== MATERIAL PROVIDED ==

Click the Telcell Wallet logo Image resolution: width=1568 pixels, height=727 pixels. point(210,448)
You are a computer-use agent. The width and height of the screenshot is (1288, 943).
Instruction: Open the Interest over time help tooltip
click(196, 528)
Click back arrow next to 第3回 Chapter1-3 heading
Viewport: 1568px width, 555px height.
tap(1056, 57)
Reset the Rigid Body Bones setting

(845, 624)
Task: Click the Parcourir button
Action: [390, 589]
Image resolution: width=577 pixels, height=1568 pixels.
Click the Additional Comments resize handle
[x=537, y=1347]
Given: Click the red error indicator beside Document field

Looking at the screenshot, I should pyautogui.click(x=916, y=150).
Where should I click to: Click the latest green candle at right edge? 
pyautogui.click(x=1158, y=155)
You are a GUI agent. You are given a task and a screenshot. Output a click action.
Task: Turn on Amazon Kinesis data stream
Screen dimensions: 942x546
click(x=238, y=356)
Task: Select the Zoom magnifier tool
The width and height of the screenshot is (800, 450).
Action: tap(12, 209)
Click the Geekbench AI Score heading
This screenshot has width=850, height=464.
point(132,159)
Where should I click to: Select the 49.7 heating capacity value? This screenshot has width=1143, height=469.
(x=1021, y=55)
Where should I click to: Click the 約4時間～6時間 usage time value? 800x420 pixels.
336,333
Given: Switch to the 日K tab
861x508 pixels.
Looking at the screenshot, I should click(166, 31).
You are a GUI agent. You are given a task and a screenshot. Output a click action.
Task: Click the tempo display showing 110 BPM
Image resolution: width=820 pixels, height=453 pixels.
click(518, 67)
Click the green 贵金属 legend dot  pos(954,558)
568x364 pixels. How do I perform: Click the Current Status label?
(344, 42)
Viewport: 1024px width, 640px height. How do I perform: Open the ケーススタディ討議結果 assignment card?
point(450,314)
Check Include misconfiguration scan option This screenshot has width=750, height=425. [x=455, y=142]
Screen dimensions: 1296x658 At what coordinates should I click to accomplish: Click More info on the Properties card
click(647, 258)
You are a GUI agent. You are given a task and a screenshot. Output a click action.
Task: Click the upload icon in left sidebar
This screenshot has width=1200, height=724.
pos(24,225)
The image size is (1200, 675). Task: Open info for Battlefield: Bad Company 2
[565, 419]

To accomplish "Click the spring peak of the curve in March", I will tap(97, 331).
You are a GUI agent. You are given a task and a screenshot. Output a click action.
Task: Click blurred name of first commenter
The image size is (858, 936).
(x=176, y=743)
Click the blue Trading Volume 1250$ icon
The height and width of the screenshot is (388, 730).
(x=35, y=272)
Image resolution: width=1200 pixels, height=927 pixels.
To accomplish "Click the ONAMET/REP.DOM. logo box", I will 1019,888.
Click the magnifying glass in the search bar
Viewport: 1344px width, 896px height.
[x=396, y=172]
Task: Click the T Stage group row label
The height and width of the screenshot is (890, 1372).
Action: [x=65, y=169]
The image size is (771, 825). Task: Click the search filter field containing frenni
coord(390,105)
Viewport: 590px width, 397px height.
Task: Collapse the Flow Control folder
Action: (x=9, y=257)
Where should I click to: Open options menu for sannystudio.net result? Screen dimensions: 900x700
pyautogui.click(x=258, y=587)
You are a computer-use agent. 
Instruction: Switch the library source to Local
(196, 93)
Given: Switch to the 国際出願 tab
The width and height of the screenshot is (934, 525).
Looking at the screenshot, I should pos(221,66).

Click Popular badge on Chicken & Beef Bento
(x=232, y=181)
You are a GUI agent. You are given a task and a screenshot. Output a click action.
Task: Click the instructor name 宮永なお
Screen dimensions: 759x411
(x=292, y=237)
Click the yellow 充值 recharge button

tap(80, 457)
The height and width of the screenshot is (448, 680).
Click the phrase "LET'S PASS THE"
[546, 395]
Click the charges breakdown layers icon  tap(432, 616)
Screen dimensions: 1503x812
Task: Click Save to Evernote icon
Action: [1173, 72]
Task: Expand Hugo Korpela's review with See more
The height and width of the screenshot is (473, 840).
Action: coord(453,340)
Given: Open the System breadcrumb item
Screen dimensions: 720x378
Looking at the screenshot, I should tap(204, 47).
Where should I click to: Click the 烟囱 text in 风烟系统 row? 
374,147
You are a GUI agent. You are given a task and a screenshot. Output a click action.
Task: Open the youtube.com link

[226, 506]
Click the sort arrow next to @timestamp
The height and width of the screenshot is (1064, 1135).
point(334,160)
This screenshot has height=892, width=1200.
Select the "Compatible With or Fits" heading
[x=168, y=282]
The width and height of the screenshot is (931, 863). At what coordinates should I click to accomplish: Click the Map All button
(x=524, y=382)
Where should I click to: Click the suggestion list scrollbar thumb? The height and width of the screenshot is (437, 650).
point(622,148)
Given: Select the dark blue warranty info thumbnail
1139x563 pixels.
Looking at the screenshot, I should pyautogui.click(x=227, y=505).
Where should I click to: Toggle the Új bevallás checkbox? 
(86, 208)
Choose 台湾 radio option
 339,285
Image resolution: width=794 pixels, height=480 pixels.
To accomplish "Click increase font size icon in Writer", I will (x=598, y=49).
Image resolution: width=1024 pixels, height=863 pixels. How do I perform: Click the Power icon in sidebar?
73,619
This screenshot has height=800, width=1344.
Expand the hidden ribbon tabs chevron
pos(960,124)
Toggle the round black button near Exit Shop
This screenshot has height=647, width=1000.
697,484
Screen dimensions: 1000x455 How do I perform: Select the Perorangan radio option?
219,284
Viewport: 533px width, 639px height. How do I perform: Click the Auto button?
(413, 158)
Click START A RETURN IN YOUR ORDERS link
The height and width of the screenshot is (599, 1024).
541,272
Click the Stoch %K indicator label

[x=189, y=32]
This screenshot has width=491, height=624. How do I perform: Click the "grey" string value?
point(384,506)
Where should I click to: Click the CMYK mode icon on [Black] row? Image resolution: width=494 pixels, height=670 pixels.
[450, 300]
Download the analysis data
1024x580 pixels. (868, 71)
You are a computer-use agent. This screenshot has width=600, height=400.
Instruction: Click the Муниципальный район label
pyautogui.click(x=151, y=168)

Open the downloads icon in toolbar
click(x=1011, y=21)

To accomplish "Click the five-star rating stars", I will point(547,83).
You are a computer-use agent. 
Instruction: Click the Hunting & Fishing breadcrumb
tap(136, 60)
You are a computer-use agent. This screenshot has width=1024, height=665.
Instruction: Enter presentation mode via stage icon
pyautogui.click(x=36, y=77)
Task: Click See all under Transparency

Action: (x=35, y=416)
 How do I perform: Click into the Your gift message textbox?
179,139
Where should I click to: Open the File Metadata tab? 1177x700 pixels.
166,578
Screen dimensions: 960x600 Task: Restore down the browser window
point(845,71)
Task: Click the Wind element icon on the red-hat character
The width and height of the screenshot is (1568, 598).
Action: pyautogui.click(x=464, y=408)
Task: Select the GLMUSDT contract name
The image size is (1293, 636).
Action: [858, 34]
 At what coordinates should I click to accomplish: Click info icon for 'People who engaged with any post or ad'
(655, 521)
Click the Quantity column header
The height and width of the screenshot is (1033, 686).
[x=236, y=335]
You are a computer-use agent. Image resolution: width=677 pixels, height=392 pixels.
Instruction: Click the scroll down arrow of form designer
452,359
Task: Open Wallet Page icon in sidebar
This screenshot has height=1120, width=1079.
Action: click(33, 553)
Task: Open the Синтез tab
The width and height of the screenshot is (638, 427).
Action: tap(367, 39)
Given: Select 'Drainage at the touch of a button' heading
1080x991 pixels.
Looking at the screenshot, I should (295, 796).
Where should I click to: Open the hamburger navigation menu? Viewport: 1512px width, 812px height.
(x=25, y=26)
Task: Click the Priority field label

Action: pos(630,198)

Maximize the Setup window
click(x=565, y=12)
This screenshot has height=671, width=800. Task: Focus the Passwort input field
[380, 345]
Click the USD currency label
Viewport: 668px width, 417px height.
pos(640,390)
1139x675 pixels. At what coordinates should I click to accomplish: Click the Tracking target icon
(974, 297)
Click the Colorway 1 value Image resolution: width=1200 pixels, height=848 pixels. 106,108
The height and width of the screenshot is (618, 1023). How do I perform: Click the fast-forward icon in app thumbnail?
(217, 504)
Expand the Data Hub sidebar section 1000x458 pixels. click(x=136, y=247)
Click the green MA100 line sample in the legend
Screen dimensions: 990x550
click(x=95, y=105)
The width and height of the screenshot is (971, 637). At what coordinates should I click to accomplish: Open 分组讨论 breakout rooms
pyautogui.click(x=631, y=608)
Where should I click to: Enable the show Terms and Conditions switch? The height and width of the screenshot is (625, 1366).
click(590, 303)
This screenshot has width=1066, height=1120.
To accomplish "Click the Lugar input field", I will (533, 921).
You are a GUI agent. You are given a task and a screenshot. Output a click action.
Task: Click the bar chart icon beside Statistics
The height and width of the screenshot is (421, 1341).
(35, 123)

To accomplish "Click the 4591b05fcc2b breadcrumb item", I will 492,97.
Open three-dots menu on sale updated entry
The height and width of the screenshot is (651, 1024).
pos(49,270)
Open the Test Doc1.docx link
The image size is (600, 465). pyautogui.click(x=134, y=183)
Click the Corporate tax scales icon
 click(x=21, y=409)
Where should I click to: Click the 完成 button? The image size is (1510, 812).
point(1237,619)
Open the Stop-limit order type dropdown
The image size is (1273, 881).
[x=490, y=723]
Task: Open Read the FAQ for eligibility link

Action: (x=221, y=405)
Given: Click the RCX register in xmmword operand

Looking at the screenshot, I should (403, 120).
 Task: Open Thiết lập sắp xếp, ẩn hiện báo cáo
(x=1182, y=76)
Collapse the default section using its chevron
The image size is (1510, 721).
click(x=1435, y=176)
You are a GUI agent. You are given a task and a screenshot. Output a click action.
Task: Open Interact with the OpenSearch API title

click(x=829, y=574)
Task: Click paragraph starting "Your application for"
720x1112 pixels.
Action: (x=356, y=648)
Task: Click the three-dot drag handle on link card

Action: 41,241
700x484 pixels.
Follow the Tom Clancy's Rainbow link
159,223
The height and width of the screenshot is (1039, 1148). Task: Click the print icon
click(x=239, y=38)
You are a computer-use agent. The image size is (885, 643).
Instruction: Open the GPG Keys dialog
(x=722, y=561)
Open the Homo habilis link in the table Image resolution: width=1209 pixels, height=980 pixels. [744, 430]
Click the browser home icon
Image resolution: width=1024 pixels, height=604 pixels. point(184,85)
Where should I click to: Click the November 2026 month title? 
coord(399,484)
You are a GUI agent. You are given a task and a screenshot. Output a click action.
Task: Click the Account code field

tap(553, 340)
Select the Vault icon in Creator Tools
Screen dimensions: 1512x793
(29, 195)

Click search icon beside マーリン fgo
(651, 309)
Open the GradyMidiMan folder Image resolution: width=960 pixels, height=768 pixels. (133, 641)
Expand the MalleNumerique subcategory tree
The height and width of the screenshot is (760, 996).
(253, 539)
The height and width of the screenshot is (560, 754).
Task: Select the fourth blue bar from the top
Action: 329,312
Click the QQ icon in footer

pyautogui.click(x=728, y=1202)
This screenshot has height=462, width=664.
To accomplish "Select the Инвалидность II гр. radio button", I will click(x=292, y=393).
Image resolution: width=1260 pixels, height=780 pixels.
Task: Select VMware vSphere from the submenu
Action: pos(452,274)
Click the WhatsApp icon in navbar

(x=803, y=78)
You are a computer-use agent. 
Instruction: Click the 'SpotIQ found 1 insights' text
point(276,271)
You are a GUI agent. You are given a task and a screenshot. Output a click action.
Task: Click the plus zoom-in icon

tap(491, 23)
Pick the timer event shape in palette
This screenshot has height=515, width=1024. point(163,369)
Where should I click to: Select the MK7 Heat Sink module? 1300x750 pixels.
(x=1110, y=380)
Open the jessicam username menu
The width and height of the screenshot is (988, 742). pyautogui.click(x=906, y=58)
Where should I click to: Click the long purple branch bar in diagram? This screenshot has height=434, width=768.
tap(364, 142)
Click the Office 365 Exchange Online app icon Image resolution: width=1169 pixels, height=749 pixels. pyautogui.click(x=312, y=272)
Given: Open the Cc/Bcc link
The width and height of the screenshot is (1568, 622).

===

In the entries above, find each line that includes the string "Wallet" and copy it.

Click the Telcell Wallet logo Image resolution: width=1568 pixels, height=727 pixels. point(210,448)
Task: Open Wallet Page icon in sidebar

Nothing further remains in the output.